Também não há confirmação sobre a possibilidade de parte dos funcionários receber propostas para atuar em Ramos Arizpe ou em outras instalações da companhia.
Ainda assim, a previsão de até US$ 30 milhões em despesas trabalhistas indica que a reorganização deverá provocar desligamentos e pagamentos de indenizações.
A multinacional declarou que oferecerá suporte aos profissionais durante o período de transição. Entretanto, ainda não apresentou publicamente os detalhes desse atendimento.
Como o fechamento acontecerá somente em 2027, a empresa poderá divulgar novas informações sobre os trabalhadores ao longo das próximas etapas do projeto.
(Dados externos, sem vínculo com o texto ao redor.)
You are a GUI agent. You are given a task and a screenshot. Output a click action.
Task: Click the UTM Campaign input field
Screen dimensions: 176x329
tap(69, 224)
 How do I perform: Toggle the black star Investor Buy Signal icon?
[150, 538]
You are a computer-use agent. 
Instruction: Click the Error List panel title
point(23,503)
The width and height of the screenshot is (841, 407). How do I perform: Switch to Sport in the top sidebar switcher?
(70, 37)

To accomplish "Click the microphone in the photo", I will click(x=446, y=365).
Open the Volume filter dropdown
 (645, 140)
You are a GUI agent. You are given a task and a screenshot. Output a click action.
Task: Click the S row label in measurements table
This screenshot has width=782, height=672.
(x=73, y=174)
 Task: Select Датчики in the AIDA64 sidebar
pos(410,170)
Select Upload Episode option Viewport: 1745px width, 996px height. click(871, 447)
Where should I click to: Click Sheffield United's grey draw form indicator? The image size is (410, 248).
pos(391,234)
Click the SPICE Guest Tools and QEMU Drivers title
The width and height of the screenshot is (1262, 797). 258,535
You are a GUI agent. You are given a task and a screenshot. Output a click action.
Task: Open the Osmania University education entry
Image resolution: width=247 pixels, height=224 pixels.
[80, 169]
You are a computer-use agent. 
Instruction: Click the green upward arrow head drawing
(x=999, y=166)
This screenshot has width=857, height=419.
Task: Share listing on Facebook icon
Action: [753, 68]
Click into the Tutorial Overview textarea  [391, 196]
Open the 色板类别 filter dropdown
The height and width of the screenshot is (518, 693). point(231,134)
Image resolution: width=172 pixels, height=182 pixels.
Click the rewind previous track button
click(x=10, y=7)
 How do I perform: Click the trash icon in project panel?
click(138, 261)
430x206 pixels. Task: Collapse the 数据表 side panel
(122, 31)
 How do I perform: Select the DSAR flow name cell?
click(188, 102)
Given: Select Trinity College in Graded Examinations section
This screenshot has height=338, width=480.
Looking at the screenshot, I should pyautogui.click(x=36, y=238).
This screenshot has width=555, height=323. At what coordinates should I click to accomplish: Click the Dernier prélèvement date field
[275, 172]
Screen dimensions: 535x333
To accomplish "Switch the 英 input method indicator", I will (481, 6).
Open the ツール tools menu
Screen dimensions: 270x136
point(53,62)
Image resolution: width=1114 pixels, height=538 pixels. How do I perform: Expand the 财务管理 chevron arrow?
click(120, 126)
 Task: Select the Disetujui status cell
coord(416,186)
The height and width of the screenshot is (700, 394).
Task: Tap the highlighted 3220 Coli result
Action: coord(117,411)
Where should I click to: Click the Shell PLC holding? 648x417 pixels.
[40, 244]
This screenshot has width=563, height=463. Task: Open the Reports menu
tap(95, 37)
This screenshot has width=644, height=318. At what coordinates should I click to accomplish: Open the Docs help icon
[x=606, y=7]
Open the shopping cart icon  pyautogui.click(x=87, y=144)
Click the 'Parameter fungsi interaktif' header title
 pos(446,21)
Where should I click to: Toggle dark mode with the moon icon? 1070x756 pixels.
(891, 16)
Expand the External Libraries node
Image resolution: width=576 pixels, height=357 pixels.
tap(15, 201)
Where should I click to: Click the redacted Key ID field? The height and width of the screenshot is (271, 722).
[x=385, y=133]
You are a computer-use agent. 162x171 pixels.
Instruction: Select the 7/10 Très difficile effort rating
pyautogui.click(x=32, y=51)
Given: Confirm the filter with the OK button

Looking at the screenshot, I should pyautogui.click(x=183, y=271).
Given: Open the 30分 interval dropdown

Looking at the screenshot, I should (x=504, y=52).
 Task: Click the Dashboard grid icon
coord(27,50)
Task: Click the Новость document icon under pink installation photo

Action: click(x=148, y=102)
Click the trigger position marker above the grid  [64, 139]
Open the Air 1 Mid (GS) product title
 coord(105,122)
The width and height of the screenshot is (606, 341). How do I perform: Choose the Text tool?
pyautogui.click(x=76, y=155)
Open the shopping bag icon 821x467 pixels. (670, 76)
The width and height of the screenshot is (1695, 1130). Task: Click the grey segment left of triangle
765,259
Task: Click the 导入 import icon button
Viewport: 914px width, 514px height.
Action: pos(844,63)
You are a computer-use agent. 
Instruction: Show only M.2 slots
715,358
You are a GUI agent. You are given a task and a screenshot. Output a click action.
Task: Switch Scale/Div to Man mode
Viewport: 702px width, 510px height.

Fábricas da Brastemp e Consul no Brasil continuam funcionando
A decisão anunciada pela Whirlpool atinge exclusivamente a estrutura produtiva da empresa no México. Portanto, as fábricas brasileiras não fazem parte do plano de encerramento.
No Brasil, a multinacional mantém unidades industriais em Joinville, em Santa Catarina; Manaus, no Amazonas; e Rio Claro, no interior de São Paulo.
A operação nacional também conta com escritórios, laboratórios e centros voltados ao desenvolvimento de produtos e tecnologias.
Dessa forma, o fechamento da fábrica mexicana não interromperá a fabricação nem a comercialização de eletrodomésticos das marcas Brastemp e Consul no mercado brasileiro.
A reorganização faz parte de uma estratégia global da Whirlpool para reduzir custos, concentrar linhas de montagem e aumentar o aproveitamento das fábricas que permanecerão em atividade.